So, the first of my aforementioned holidays is underway. I will jump straight into this because to be honest on the surface it has all be relatively stress free. I arrived at the airport with buckets of time to waste in duty free. I breezed through onto the plane and despite suffering next level stomach cramps (Mother Nature really does have a sense of humour) the flight was pretty smooth. My bikinis are packed (thank you ASOS, sorry bank account) and I am ready to sit by a pool and bronze for two weeks. We get to the very comfy hotel ready to have some food and hit the hay. As expected, Cephalonia is one of the most beautiful islands and apparently the perfect place for my anxiety to set in.
So that is where I am writing this from, my hotel room on my first night at 3:34 am. I am acutely aware that I have no wifi so no way of reconnecting with the outside world which at this point seems galaxies away and I am just sat here with my thoughts (which are racing). I hate that we live in a society which is so driven and lead by technology when there is so much else to enjoy and I never thought I was the type of person who was addicted to their phones. But as I stared at my obsolete iPhone on the bed side table, I never missed aimlessly scrolling through Instagram more! I shall now rate my thoughts (with retrospect) from ridiculous to downright crazy…
- I am going to miss the Love Island final!! I won’t know who wins and some Judas will surely post it on the internet before I get a chance to catch up so it will be well and truly ruined! (At the time this was a very real fear)
- I know my average so I know I have finished university with a 2:1 but what if I am wrong? What if I counted wrong or they decide (for some unknown reason) to give me a surprise third? I won’t know until graduation when I am on the stage…
- Graduation in general…I could fall, I could burp in the chancellor’s face, I might vomit, I might pass out…what if I die?
- Someone might break into my house, steal all of my possessions and set it on fire! I would never know because no one can contact me…
- What if I have a family emergency?
- What if my girlfriend has a family emergency?
- What if any of my friends have a family emergency?
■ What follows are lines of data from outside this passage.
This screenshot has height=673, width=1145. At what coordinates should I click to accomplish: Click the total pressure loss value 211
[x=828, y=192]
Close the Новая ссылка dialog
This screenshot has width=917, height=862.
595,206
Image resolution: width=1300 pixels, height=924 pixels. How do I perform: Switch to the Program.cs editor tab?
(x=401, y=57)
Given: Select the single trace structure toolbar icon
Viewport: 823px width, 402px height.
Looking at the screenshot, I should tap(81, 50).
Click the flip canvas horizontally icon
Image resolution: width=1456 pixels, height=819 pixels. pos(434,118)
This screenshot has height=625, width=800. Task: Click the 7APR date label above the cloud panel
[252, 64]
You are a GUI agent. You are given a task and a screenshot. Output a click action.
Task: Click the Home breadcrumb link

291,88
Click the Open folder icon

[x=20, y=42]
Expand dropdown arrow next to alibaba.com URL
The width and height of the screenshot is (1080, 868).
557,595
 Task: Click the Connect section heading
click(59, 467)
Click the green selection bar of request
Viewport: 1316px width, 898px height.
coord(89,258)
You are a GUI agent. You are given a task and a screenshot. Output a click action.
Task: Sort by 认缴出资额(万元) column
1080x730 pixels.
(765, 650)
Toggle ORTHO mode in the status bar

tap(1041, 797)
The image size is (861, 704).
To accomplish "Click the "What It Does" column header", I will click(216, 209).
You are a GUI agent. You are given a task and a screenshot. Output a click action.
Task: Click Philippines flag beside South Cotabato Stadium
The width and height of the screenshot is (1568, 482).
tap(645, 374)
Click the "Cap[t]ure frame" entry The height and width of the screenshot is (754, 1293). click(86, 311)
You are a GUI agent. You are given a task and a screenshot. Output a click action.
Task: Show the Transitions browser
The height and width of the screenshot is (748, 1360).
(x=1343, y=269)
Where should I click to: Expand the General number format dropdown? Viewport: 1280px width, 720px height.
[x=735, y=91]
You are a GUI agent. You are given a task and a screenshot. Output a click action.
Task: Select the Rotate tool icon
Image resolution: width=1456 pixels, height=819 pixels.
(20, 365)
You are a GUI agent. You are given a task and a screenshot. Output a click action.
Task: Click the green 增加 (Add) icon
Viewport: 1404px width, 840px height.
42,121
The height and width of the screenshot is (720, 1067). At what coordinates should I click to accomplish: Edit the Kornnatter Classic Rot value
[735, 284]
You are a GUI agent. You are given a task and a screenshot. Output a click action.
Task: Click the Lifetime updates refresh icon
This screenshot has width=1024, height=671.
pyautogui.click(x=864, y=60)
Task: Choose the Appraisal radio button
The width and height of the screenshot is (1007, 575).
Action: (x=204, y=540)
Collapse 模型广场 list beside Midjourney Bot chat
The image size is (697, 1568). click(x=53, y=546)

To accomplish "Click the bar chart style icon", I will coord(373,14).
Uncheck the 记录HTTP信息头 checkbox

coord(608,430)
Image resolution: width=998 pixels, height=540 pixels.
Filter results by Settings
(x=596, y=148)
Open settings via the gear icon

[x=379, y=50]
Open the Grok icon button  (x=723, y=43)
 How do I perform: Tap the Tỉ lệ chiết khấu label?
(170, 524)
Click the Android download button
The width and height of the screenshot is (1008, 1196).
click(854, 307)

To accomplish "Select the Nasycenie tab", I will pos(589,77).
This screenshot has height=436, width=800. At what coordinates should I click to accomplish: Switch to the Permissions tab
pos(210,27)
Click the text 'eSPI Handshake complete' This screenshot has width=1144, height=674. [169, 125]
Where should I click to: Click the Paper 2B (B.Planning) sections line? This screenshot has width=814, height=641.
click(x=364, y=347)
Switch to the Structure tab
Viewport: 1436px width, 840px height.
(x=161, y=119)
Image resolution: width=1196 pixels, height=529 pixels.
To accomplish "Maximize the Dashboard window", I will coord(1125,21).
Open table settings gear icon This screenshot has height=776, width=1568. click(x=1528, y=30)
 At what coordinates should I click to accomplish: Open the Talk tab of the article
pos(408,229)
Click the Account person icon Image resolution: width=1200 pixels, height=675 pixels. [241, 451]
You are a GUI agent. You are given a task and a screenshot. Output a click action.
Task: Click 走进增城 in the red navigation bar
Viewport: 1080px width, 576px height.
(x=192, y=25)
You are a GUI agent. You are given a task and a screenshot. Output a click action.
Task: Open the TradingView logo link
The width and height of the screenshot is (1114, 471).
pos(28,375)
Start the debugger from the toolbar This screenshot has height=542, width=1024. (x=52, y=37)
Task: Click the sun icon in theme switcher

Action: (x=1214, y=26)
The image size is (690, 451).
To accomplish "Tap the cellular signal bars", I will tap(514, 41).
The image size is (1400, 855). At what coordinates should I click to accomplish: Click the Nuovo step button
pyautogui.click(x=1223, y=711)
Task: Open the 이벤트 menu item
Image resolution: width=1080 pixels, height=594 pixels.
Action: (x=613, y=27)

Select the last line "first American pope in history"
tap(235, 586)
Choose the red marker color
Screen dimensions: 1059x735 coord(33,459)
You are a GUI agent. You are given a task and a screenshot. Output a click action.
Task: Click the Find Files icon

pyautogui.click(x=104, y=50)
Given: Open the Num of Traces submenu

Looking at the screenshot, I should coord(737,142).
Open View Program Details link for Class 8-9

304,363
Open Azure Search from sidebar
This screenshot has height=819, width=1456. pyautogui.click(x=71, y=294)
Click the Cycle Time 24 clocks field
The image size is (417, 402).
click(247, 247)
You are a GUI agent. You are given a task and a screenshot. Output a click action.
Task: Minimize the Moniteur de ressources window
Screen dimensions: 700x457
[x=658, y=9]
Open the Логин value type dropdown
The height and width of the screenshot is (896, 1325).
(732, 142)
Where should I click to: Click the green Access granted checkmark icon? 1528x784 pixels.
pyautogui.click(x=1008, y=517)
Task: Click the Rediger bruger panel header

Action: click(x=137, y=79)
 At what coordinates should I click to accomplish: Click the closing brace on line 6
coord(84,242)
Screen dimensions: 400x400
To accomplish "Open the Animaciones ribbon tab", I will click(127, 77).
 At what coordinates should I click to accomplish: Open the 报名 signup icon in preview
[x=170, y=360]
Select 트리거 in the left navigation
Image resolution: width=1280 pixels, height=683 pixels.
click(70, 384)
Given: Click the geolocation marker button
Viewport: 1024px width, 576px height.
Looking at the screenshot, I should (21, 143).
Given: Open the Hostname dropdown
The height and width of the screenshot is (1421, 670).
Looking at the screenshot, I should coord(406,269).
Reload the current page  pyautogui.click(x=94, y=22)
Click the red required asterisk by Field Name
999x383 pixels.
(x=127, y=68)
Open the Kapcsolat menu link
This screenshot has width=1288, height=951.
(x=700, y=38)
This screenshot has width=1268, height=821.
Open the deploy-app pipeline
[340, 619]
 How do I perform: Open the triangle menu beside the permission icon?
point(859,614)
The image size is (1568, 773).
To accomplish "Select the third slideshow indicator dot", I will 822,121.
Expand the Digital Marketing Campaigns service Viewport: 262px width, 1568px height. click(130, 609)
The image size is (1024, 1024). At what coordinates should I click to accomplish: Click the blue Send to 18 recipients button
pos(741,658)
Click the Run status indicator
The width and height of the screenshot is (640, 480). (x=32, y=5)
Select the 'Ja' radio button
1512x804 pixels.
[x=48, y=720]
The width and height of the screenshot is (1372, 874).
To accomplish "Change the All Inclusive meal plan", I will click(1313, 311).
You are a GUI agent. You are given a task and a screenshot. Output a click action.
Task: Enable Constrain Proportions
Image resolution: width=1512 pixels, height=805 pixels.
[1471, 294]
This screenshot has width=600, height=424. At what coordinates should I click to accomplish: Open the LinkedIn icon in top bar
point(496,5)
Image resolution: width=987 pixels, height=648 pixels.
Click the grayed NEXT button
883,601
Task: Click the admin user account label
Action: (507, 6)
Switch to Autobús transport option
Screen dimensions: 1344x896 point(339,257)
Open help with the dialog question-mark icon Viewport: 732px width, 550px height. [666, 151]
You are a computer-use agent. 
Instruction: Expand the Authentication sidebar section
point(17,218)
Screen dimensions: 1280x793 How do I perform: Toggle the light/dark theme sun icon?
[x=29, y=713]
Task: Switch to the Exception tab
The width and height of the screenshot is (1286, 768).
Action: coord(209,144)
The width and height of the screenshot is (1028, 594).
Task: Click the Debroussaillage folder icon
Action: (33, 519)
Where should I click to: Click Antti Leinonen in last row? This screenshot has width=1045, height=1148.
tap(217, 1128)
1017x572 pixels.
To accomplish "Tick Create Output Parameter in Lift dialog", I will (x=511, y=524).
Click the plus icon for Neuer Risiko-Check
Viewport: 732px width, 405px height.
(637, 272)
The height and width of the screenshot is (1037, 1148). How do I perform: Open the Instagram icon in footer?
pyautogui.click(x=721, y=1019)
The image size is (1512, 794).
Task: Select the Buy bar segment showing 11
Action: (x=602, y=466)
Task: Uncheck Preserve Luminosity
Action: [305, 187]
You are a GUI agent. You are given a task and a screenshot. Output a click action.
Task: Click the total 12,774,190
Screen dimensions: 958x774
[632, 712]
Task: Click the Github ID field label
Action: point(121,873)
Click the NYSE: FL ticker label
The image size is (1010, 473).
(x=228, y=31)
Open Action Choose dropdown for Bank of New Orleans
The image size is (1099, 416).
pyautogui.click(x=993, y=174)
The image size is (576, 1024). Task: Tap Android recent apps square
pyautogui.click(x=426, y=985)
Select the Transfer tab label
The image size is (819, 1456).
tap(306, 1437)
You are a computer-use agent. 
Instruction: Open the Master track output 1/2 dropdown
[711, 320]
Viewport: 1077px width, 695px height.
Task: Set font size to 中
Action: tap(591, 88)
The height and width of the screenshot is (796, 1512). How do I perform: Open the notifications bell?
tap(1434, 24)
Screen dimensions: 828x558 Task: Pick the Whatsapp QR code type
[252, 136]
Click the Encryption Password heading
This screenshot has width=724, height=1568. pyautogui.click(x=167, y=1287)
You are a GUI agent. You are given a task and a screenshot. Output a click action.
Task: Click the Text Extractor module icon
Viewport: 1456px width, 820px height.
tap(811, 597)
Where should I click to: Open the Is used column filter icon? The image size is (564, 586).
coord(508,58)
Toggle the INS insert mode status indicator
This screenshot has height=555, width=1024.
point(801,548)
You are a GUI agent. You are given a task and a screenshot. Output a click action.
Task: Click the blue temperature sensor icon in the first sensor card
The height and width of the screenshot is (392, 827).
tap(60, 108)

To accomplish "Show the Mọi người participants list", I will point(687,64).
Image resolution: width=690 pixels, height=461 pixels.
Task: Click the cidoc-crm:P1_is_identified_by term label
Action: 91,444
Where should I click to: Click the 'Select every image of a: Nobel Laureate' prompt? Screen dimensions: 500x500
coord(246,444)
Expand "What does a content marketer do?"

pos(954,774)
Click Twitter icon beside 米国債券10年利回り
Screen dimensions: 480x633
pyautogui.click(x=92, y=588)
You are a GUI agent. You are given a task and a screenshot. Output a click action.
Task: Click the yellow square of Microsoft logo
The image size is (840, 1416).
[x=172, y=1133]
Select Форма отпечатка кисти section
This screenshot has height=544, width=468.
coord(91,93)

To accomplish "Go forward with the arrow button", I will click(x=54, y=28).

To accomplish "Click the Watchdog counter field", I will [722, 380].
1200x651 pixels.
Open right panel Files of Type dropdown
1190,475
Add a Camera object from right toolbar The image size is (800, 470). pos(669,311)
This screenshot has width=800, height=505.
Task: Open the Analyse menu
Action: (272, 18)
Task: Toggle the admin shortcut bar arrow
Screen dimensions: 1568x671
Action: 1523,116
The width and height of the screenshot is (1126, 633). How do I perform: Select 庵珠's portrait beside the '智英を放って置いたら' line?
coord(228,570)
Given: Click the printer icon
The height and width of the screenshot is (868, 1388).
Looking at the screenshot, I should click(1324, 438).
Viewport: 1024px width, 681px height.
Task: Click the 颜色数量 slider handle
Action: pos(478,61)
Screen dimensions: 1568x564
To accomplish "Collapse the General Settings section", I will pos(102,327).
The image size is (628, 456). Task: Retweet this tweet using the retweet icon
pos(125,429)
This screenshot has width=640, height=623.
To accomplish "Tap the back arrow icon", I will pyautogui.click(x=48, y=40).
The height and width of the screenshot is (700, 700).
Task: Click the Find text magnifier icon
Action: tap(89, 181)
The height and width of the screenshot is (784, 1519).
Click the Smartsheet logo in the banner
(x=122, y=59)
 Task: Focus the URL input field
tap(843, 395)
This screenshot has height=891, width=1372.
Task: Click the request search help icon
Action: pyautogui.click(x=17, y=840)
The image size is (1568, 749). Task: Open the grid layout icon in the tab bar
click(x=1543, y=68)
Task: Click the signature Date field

I mean, I’ll spare you all the rest of my thoughts but you get the picture. Maybe it is because my night time activities of checking my emails fifty times, texting and scrolling back to the beginning of time on all social media platforms have been taken away that I am being forced to be chill. Once the feeling of imminent doom has subsided it was actually okay. Aside from being allergic to the sun tan lotion and basically scratching my eyes out I read a few books, a couple of magazines cover to cover and explored the island. Doing nothing and being cut off from the world taught me to be okay about not really being together right now. I don’t know what I am doing or where I am going but not being connected to the rest of the world forced me to make peace with my own thoughts.I had always blamed my inability to sleep and anxious feelings on too much caffeine and lack of exercise but once I sat down and switched off for a little while I was calmer than I have been in months.
(I worked out the wifi password four days into my visit and all was right again…I am disappointed with myself too!)